Salmonella outbreaks have once again become a hot topic of discussion in the food processing industry. Recently, the USDA introduced new testing protocols designed to minimize the risk of outbreaks in poultry operations. Meanwhile, grocery store chain Whole Foods has been forced to issue recalls due to possible salmonella contamination in raw macadamia nuts. Today salmonella poses as great a health risk as ever, but if a group of Researchers at the University of Nevada, Reno have their way, salmonella contamination in meat products could soon be a thing of the past.
Assistant Professor Amilton de Mello and his team at the university’s College of Agriculture, Biotechnology and Natural Resources recently presented their findings at the International American Meat Science Association’s annual conference. The researchers found that by treating meat products with bacteria-hunting viruses called bacteriophages, they could reduce salmonella content in the meat by 90 percent.
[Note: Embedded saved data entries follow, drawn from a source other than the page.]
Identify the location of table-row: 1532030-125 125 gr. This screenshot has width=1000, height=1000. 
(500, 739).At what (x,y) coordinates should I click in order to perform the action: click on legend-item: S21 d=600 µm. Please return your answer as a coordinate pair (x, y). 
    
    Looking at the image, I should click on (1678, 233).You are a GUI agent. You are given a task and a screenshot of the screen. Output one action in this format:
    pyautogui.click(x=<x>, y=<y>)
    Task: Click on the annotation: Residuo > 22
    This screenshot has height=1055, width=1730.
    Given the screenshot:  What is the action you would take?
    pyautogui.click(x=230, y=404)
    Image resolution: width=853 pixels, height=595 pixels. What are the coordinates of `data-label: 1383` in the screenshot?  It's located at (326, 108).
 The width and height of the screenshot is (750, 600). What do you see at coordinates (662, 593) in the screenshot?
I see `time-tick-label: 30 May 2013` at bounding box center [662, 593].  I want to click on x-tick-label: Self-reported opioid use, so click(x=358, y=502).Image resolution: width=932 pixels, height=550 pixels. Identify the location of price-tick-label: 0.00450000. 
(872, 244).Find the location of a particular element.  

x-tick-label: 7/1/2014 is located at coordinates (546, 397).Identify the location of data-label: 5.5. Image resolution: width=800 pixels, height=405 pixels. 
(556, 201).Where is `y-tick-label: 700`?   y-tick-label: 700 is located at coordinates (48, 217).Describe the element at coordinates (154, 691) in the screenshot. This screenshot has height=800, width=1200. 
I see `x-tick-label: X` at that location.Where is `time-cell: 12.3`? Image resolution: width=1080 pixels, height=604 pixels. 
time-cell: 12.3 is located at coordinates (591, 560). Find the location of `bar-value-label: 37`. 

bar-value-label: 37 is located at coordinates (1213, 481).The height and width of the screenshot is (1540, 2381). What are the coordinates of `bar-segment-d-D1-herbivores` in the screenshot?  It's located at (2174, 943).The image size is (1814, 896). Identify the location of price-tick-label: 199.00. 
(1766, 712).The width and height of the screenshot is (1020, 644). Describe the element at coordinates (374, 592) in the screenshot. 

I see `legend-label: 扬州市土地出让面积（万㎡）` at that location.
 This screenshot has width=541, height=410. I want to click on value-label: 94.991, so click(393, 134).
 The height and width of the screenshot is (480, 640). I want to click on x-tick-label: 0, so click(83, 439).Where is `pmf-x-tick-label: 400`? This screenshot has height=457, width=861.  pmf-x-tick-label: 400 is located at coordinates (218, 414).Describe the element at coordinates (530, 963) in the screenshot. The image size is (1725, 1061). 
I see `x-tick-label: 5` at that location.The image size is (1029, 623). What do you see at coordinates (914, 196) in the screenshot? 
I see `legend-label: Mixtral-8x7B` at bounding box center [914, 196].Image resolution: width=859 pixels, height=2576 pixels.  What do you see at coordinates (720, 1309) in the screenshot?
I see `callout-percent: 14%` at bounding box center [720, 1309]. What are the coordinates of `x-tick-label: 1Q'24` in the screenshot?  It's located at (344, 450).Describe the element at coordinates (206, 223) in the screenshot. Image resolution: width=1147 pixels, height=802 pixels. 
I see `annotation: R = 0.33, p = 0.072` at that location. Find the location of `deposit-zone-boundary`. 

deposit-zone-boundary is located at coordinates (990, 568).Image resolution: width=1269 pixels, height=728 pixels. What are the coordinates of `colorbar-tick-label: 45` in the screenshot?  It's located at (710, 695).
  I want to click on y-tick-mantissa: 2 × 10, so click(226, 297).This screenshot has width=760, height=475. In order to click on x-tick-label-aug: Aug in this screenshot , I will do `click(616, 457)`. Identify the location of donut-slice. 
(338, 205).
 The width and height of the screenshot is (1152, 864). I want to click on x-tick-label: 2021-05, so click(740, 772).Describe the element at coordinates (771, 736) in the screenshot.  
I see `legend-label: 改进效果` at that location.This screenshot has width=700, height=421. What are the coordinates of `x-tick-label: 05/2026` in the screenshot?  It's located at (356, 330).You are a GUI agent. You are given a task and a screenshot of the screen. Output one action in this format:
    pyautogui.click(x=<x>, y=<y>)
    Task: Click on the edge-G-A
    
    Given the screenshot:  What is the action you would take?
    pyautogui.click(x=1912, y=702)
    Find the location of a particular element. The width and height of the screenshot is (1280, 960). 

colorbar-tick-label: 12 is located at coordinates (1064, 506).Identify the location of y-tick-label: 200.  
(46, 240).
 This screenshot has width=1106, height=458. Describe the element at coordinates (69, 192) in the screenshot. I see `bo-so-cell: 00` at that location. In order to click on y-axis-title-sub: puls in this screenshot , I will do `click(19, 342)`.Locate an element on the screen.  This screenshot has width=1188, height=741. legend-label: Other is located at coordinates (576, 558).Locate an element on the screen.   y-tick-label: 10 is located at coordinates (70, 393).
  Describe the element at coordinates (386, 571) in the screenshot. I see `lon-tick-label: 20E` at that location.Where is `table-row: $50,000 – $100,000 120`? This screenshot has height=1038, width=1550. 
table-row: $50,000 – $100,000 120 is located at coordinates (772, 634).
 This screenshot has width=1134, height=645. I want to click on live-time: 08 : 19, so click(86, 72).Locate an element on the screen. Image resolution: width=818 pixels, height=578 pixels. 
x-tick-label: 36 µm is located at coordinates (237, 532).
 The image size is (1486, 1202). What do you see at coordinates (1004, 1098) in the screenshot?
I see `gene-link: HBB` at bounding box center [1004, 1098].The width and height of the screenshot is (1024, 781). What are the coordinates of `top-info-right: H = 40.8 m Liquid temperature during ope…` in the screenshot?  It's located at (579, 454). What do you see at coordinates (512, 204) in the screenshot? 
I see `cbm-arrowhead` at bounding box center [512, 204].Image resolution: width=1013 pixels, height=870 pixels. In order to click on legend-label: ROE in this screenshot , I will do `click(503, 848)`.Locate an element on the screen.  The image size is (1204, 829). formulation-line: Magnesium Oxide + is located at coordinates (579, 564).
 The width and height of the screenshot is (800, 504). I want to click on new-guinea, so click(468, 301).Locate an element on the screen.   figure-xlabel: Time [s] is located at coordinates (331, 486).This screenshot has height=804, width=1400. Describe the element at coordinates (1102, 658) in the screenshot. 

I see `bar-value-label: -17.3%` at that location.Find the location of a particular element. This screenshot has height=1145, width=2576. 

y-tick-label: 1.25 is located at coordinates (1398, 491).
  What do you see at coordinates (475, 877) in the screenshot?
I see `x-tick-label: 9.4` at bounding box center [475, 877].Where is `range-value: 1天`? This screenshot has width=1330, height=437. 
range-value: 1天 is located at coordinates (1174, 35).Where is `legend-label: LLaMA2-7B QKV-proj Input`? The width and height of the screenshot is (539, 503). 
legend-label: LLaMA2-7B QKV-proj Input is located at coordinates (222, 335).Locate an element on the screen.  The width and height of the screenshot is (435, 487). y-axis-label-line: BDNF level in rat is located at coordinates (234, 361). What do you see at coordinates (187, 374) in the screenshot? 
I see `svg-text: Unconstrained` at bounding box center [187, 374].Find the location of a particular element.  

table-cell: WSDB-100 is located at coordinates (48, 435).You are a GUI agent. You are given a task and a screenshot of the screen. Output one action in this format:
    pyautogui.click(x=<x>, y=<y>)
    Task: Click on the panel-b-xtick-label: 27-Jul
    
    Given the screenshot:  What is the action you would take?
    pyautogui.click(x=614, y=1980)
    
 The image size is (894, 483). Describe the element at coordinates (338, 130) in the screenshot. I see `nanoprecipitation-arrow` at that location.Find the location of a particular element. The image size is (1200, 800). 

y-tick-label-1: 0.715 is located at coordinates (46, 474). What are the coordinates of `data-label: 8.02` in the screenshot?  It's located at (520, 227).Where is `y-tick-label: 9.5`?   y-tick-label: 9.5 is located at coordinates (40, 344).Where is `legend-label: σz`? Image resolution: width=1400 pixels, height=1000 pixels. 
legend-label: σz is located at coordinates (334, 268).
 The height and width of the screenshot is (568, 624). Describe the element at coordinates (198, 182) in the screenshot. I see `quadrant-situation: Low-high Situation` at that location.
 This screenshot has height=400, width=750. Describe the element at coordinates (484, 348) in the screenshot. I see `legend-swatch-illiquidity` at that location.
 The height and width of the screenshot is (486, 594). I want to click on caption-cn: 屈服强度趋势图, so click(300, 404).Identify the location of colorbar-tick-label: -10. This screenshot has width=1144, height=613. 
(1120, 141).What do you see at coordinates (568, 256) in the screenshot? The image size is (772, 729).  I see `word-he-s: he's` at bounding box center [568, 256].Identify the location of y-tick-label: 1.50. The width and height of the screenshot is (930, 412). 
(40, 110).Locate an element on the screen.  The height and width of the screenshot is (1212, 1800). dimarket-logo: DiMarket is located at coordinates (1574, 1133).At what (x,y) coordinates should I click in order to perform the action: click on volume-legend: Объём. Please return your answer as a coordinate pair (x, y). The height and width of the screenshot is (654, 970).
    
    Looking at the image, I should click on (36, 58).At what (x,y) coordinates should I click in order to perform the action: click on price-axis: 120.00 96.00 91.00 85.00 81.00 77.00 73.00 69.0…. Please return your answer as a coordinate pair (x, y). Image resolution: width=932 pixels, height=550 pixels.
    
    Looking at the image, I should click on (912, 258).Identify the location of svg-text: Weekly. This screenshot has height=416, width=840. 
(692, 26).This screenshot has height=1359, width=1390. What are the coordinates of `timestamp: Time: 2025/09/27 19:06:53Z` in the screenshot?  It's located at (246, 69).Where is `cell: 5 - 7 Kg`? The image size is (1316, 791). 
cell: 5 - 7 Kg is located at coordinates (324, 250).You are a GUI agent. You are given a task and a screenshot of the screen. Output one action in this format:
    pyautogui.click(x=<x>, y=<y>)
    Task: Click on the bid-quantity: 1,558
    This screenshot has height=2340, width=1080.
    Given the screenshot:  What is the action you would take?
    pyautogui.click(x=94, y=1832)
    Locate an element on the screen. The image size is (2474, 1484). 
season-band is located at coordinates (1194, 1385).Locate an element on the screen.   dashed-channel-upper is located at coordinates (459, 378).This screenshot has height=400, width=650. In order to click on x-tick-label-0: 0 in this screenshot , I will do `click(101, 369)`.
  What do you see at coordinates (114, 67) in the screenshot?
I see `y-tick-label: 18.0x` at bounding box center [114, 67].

Scientists have used bacteriophages in antibiotic drugs for decades, but this is the first time they’ve used them to control pathogens in meat products. The team tested their technique successfully on four different types of salmonella on ground beef, pork and poultry. While the viruses can effectively destroy salmonella, they are harmless to humans.
“On the final ground meat product, there was a 10-fold decrease of salmonella,” de Mello said in a statement. “The results are very encouraging and we’re hoping this can be adopted by the meat industry to increase food safety.”
It’s a remarkably straightforward solution to a complex problem that could have hugely positive implications for food safety in the future.